Jeffrey Buis (born 27 December 2001) is a Dutch motorcycle racer. In 2020 he became the world champion on the Estoril Circuit in the Supersport 300 category.

Career 
Buis made his debut at the Yamaha R3 Cup in 2018, winning his inaugural race. The second round of the Yamaha R3 Cup took place on the Oschersleben track, where he obtained second place.

On 7 December 2018, Dutch outfit MTM Motoport announced Buis and Dion Otten as their new riders for the 2019 Supersport 300 World Championship, in addition to Scott Deroue and Robert Schotman, all equipped with Kawasaki Ninja 400s.

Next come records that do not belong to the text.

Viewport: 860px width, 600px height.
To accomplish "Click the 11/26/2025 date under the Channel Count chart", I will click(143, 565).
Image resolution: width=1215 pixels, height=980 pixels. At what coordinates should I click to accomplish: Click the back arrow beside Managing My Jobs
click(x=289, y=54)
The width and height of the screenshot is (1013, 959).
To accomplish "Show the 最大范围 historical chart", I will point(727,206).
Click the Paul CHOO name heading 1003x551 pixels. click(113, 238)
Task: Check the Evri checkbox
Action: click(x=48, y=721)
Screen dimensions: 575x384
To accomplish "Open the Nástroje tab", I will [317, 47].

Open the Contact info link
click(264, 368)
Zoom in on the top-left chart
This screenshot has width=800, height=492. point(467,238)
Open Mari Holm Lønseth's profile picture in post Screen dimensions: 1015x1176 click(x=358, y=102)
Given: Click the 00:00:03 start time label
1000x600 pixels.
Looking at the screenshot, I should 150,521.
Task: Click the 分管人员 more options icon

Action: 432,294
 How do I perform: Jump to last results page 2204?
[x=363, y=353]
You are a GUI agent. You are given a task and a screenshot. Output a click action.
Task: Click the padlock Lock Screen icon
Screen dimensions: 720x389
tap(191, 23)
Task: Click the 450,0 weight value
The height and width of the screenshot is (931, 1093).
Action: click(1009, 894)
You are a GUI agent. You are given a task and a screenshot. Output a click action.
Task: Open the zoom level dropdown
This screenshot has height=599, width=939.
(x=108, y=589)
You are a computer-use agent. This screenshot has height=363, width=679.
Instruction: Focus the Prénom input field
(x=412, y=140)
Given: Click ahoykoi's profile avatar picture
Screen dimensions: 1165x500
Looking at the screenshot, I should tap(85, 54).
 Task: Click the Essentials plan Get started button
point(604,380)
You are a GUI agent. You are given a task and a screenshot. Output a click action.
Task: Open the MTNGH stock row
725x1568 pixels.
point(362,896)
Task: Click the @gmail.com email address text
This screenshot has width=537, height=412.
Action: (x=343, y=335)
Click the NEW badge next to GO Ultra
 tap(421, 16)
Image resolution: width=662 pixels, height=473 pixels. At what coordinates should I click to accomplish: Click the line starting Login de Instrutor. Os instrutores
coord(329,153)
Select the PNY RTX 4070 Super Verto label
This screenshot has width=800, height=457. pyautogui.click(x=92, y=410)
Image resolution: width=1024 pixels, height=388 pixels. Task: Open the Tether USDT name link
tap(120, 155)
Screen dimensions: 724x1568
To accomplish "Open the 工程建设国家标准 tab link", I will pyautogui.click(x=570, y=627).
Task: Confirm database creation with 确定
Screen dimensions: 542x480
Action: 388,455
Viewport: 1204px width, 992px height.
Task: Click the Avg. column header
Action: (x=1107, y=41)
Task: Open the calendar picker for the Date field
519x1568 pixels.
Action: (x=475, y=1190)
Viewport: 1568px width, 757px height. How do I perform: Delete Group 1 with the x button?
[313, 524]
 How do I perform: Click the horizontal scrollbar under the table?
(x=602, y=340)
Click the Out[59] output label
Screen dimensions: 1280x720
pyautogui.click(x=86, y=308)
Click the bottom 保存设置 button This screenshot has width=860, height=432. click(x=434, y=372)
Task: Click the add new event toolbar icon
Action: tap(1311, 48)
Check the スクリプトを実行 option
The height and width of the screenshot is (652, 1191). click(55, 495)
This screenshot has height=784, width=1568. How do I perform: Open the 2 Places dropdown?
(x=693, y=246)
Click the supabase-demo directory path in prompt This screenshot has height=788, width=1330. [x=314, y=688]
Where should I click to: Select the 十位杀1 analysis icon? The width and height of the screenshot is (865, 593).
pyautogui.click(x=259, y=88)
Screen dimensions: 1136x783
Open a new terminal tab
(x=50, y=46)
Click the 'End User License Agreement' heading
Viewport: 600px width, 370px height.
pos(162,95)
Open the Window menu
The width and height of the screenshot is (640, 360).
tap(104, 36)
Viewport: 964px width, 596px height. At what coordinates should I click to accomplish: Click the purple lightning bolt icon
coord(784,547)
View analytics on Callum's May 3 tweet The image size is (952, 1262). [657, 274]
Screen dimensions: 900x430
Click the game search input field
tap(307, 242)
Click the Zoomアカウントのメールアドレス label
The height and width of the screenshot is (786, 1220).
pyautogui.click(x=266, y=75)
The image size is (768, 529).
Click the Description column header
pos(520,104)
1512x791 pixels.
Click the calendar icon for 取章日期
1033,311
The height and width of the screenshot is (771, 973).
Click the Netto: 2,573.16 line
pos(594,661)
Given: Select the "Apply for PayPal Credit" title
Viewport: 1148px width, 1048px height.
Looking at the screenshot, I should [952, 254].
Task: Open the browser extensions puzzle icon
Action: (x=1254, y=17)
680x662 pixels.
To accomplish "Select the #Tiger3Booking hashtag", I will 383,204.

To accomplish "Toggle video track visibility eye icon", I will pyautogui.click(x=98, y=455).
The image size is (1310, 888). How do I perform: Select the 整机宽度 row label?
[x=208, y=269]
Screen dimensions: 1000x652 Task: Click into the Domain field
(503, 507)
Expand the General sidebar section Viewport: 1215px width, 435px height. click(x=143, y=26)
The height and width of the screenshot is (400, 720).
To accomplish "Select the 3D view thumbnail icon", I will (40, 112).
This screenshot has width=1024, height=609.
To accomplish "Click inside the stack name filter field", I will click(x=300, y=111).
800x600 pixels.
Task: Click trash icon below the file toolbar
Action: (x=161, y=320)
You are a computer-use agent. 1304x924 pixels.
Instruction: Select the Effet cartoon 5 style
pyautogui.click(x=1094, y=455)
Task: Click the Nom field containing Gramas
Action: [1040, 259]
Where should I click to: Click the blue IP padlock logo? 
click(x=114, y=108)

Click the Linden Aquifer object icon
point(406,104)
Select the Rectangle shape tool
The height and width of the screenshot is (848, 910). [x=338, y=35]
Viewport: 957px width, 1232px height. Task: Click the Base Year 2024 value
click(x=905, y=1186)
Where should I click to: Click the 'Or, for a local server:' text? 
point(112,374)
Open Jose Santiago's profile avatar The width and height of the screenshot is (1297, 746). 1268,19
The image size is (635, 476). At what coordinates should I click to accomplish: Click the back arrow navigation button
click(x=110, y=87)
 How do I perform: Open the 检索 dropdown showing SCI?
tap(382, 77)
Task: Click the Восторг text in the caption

In his debut season in a world championship, Buis achieved an eighth place as his best finish at the Magny-Cours circuit and finished the season in fourteenth position overall. He continued in the Supersport 300 world championship also in the 2020 season, always with the MTM Motoport team. He obtained his first podium, a second place, in race 1 of the Portimão grand prix, in a race interrupted by a red flag a few laps from the end, when Ana Carrasco led the race, was followed by Buis who was only 0.057s behind second and with the third classified more than four seconds off the lead. On August 29, Buis took his first pole position and won his first race during the Aragon grand prix and the next day he won his second consecutive race.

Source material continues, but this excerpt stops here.